Liu Xiaoming, vice minister of the Ministry of Transportation, made the comments about dockless bikes in a speech on Saturday.
There are more than 23 million dockless, or "free floating," bike-share bicycles in Chinese cities. There were next to none three years ago. There are multiple Asian operators aiming to take their slice of the growing pie, but two stand out: Mobike and Ofo. Both are now also scaling up in the US and Europe.
Demand for car use and fossil fuels is expected to stagnate by 2025, reports Reuters. This is mostly down to the emergence of electric cars and improved public transport, but the "last mile" efficiencies of bike-share bikes is getting them noticed by analysts.
China’s petrol demand is expected to peak as early as 2025, according to state-owned China National Petroleum Corp.
"There used to be long queues of taxis waiting for customers outside train stations, but I don’t see them anymore," said a Beijing analyst, who took part in a Reuters survey of bike-share users.

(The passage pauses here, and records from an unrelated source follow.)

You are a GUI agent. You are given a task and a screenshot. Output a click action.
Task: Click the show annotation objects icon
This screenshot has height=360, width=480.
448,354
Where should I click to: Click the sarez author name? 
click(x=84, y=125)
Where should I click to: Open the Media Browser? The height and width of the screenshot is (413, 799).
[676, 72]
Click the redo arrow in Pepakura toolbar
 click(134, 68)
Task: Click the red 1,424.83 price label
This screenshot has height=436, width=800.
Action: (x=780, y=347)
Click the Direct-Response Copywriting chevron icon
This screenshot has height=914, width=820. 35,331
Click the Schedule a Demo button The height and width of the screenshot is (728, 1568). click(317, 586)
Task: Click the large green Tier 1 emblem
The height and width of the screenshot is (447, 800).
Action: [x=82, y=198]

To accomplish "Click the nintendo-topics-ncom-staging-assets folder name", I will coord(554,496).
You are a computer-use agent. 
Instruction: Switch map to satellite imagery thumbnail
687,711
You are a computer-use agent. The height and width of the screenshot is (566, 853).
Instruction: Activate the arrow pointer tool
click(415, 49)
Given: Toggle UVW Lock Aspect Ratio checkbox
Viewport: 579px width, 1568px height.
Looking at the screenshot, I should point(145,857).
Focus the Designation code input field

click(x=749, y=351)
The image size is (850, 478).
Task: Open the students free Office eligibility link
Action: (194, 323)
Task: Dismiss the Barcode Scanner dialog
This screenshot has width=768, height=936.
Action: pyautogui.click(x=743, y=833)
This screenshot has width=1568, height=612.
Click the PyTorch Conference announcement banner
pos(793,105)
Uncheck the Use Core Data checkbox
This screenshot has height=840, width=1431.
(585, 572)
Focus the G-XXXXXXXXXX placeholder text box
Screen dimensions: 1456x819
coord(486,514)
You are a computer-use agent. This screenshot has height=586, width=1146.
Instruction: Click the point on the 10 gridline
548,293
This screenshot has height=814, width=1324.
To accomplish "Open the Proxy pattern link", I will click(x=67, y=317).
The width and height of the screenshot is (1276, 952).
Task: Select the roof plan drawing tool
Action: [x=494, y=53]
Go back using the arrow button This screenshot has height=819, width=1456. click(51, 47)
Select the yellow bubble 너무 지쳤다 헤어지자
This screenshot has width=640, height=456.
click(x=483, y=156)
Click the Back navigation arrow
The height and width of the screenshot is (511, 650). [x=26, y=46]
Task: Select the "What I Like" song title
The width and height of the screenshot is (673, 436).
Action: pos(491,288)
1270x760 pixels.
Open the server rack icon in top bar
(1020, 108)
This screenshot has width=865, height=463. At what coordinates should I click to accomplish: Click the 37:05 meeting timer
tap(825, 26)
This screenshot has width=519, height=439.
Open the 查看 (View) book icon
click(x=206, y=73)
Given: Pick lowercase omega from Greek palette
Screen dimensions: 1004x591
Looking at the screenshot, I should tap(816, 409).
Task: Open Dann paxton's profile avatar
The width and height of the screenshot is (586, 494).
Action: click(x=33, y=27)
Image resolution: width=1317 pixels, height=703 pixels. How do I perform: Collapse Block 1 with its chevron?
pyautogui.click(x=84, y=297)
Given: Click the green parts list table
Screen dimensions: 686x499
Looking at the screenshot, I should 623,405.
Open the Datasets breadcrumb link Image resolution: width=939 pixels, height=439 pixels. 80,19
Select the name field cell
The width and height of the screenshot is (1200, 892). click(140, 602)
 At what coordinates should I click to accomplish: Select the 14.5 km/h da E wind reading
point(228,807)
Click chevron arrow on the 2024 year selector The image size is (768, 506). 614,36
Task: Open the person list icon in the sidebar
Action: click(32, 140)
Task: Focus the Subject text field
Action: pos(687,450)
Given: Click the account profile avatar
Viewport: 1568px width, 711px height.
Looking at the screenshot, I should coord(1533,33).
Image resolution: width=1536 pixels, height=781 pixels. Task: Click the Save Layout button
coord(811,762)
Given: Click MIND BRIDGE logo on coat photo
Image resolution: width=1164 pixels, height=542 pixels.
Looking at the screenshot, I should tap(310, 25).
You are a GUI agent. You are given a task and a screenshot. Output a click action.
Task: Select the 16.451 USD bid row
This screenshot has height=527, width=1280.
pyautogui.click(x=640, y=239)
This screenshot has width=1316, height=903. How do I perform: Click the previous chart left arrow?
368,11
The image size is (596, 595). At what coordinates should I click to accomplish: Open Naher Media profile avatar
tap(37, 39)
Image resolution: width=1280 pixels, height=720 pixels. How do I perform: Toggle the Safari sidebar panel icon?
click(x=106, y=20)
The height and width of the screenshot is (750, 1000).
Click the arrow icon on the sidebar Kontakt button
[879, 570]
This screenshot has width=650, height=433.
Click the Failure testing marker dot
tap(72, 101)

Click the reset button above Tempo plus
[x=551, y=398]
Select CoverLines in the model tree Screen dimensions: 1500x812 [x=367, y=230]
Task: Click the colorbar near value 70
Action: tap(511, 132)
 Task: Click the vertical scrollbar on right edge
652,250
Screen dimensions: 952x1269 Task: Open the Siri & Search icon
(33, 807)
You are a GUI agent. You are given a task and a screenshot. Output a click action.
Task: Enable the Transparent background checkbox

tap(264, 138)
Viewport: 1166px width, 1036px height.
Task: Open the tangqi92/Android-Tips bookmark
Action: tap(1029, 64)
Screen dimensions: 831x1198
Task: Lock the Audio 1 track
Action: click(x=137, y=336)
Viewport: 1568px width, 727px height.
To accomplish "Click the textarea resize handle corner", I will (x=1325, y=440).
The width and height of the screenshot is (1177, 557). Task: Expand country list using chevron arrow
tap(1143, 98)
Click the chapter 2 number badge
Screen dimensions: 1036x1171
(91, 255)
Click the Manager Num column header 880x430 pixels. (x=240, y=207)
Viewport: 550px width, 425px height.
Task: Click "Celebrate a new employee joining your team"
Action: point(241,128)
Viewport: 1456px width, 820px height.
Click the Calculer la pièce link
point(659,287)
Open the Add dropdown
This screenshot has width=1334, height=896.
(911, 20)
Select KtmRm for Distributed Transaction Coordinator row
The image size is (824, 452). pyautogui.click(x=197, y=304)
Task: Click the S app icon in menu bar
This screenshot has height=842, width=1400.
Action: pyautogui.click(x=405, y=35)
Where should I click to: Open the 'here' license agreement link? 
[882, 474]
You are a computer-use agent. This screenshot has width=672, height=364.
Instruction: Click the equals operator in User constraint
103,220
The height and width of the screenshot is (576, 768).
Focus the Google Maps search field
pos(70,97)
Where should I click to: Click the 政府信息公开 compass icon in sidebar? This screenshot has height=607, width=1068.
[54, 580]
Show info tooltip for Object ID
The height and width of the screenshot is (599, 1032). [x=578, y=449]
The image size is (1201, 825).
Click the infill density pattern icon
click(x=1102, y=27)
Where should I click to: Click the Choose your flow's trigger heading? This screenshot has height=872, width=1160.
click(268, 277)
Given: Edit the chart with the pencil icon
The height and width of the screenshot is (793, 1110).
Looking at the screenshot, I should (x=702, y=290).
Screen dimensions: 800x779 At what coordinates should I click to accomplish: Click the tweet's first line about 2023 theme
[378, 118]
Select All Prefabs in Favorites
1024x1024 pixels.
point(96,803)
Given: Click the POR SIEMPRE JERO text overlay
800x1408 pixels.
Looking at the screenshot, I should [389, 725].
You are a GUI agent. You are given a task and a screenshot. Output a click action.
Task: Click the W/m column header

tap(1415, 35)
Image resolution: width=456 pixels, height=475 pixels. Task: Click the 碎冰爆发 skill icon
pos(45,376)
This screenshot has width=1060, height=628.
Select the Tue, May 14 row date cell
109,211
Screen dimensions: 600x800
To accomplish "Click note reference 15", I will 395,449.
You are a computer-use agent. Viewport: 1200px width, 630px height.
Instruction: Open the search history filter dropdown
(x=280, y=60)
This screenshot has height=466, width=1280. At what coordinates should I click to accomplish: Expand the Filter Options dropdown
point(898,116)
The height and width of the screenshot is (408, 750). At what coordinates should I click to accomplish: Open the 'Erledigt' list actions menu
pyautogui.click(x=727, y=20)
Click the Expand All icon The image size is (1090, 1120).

A report from Shenzhen’s Transport Commission said that the city’s 500,000 bike-share bikes had replaced nearly 10 percent of travel by private car, and 13 percent of petrol consumption.
"If a stronger state push to reduce carbon intensity and improve air quality translates to more drivers replacing shorter-distance driving with bike rides" then China’s bike-sharing boom could lead to a signifgicant dent in petrol consumption said Peter Lee, an oil and gas analyst at BMI research.
Mobike and Ofo have attracted combined funding of more than $2 billion from venture capital and IT-specific private equity firms.
Liu said that, last year, China had 77 dockless firms but that this had now reduced to 57 companies after closures, including that of Bluegogo, the third largest of China’s dockless firms.
Last year, the CEO of Urbo, a Dublin-based dockless bike-share company, told BikeBiz that the sector has the potential to shake up the cycle industry, transform urban transport and, ultimately, reshape cities.